[Collection entries]
Content starts

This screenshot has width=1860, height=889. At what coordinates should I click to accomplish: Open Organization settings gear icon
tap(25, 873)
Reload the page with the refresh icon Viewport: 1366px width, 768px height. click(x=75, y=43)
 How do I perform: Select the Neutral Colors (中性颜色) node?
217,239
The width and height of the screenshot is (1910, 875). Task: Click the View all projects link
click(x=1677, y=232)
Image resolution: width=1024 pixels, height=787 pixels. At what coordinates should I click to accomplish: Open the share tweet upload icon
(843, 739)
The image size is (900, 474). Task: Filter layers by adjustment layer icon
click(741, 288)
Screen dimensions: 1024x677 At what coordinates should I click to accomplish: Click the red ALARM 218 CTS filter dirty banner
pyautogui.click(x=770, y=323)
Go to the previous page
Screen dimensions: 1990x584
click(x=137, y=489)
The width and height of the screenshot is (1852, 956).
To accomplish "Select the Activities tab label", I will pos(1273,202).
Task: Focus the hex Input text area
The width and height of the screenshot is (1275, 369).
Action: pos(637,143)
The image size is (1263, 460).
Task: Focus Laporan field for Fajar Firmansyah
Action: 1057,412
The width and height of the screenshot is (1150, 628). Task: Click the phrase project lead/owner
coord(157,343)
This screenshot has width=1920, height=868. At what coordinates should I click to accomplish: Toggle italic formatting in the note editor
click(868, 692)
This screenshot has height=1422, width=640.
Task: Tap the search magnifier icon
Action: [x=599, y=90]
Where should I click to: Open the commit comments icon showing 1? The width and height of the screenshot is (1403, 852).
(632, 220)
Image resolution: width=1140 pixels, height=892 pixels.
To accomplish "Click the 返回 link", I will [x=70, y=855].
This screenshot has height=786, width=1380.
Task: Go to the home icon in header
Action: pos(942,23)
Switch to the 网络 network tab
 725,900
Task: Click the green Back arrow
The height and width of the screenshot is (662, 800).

Content ends

Copy out the entries in full, exactly as they appear.

_Exercise answer_:
This screenshot has width=1860, height=889. At what coordinates should I click to accomplish: Open Organization settings gear icon
tap(25, 873)
Reload the page with the refresh icon Viewport: 1366px width, 768px height. click(x=75, y=43)
 How do I perform: Select the Neutral Colors (中性颜色) node?
217,239
The width and height of the screenshot is (1910, 875). Task: Click the View all projects link
click(x=1677, y=232)
Image resolution: width=1024 pixels, height=787 pixels. At what coordinates should I click to accomplish: Open the share tweet upload icon
(843, 739)
The image size is (900, 474). Task: Filter layers by adjustment layer icon
click(741, 288)
Screen dimensions: 1024x677 At what coordinates should I click to accomplish: Click the red ALARM 218 CTS filter dirty banner
pyautogui.click(x=770, y=323)
Go to the previous page
Screen dimensions: 1990x584
click(x=137, y=489)
The width and height of the screenshot is (1852, 956).
To accomplish "Select the Activities tab label", I will pos(1273,202).
Task: Focus the hex Input text area
The width and height of the screenshot is (1275, 369).
Action: pos(637,143)
The image size is (1263, 460).
Task: Focus Laporan field for Fajar Firmansyah
Action: 1057,412
The width and height of the screenshot is (1150, 628). Task: Click the phrase project lead/owner
coord(157,343)
This screenshot has width=1920, height=868. At what coordinates should I click to accomplish: Toggle italic formatting in the note editor
click(868, 692)
This screenshot has height=1422, width=640.
Task: Tap the search magnifier icon
Action: [x=599, y=90]
Where should I click to: Open the commit comments icon showing 1? The width and height of the screenshot is (1403, 852).
(632, 220)
Image resolution: width=1140 pixels, height=892 pixels.
To accomplish "Click the 返回 link", I will [x=70, y=855].
This screenshot has height=786, width=1380.
Task: Go to the home icon in header
Action: pos(942,23)
Switch to the 网络 network tab
 725,900
Task: Click the green Back arrow
The height and width of the screenshot is (662, 800).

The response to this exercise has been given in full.